One of the longest-standing analogies in talk radio is describing the callers as songs -- or to use 1970's lingo, "records." It helped explain the format to GMs and PDs who came up in music radio. It also gave them
the idea that callers were to be weeded through and only a relative handful selected for the rarefied privilege of exposure, and its use by hosts who couldn't stand to be shown up contributed to the Cult of the All-knowing Host. Talk radio, the first electronic interactive and decentralized medium, has become steadily less interactive and more centralized over the past two decades.

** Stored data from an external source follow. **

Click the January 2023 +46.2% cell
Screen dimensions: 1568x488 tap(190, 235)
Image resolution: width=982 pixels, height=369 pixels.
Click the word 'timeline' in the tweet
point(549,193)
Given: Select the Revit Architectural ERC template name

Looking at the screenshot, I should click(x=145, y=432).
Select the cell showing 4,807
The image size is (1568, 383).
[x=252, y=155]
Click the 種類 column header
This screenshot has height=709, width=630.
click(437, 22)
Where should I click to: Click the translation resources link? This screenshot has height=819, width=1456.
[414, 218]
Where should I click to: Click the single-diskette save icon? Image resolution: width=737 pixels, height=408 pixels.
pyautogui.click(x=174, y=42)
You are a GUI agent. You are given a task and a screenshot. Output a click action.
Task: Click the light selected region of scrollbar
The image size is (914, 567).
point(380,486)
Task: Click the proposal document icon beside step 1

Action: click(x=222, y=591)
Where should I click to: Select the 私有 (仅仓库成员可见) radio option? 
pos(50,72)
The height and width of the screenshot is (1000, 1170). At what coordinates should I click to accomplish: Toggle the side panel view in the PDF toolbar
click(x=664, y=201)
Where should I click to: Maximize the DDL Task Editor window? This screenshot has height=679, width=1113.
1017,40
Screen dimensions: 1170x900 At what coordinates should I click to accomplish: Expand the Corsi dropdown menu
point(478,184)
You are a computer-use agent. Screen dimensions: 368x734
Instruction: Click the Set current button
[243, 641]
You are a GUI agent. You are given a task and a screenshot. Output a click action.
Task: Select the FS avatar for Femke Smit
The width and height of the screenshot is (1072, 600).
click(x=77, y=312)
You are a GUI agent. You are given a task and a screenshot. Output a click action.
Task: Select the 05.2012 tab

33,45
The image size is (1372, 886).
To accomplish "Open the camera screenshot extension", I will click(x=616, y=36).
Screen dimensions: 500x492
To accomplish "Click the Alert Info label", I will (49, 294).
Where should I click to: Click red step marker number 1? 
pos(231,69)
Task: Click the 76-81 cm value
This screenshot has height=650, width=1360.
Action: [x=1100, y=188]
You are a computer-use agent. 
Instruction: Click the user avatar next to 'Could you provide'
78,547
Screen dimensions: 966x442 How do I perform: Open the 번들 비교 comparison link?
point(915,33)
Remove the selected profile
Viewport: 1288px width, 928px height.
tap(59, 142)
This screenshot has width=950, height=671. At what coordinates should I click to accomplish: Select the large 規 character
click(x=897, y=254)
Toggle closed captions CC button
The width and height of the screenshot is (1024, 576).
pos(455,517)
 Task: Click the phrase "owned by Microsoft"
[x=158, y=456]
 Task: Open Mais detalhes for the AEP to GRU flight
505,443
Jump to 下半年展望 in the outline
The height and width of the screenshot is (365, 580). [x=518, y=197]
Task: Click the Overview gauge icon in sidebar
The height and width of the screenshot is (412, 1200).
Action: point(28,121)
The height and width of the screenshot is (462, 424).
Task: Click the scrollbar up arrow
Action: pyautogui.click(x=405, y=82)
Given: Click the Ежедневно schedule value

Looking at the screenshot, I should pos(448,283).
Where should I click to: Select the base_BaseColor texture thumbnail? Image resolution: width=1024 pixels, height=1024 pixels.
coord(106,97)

Just as tight music radio playlists have played a role in choking off music radio and driving people to IPods, so I think screening and de-emphasis of caller participation are threatening to induce a slow sclerosis of the talk format. It's time to junk the callers-as-records analogy. Instead, management should think of the callers as mini-hosts, serving the same functions as sidekicks on morning shows or dual-host shows, without the payroll. Seeing callers as an expense-saver rather than as barbarians at the gate might induce a little more opening up on the airwaves and return some of talk radio's interactive edge. If Larry King could do without call screening, surely the industry could get by with a little less of it.
 
smedge2006 said:
If Larry King could do without call screening, surely the industry could get by with a little less of it.
Good points throughout here.
I do recall hearing Larry King say how he never screened calls. I did call in once and true to word, they didn't screen me out! Of course, my call got cut off early as the host rapidly moved to other calls.

I recall one host in Denver saying having a tightly-screened show is like holding a surprise birthday party for someone and telling them they're throwing a party for them.

Talk radio would be wayyyyyyyyy more interesting if the calls weren't so screened.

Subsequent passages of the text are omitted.